Genetic Analysis of Heat Stress Tolerance in Wheat (Triticum aestivum L.) Using Line x Tester Mating Design

Abstract

Bread wheat (Triticum aestivum L.) is a critical cereal crop, providing sustenance for over 35% of the global population. Bread wheat possesses remarkable adaptability to diverse climates and soil types. However, heat stress, exacerbated by global climate change, poses a significant threat to wheat production. Developing heat-tolerant wheat varieties is essential to ensuring food security. This study identified to identify genetic variance in heat tolerance through the Line × Tester analysis, a breeding tool that evaluates the combining ability of parental lines.
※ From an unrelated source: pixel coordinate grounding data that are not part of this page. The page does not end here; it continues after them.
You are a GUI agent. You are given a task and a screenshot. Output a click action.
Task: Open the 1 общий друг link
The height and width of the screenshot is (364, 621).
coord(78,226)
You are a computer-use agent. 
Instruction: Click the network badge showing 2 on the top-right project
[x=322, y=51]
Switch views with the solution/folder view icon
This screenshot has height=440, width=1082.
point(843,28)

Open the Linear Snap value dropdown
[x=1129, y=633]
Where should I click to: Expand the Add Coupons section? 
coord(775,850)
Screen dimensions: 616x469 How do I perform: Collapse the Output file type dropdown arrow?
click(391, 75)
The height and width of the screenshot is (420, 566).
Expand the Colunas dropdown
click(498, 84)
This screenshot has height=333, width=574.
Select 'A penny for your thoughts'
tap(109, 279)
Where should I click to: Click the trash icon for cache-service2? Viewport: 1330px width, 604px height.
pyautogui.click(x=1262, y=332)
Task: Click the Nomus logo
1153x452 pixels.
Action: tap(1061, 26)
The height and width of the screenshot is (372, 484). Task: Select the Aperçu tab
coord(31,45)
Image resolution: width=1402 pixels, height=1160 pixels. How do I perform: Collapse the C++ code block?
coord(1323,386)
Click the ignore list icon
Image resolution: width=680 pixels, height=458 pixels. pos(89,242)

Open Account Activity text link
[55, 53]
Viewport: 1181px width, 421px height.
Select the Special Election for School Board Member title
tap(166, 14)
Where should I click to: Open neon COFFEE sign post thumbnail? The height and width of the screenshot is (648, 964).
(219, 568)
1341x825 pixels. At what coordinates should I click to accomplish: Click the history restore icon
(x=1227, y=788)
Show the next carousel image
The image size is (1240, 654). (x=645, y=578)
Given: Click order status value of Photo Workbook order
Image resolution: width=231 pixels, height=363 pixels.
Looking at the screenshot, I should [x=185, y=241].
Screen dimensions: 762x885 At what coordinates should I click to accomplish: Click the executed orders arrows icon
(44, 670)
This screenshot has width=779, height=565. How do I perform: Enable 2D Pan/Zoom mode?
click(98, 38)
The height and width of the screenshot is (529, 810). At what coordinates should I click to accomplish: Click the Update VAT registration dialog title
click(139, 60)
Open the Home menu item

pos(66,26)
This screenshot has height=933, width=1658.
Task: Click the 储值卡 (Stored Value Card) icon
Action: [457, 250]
The experimental material comprised 16 crosses derived from four high-yielding lines and four heat-tolerant testers. These were cultivated in Pantnagar, India, under late-sown conditions to replicate heat stress. Agronomic traits such as plant height, tiller number, grains per spike, days to maturity, and grain yield were evaluated. Analysis of variance (ANOVA) was used to estimate general combining ability (GCA) and specific combining ability (SCA), providing insights into additive and non-additive genetic variances. Results indicated significant genetic variability among genotypes, with substantial non-additive genetic components influencing most traits. Plant height, for instance, demonstrated significant GCA and SCA variances, with SCA effects being more pronounced. Similarly, traits like the number of tillers per plant and grains per spike were predominantly controlled by non-additive genetic factors. The study revealed that hybrid combinations significantly influenced growth and yield traits, underscoring the importance of both GCA and SCA in breeding programs. The significant Line × Tester interactions suggest that specific combinations of parental lines and testers are crucial for achieving superior phenotypes. This study supports the notion that both additive and non-additive genetic effects are vital for crop improvement under heat stress, providing a robust foundation for future breeding programs aimed at enhancing wheat resilience to increasing temperatures.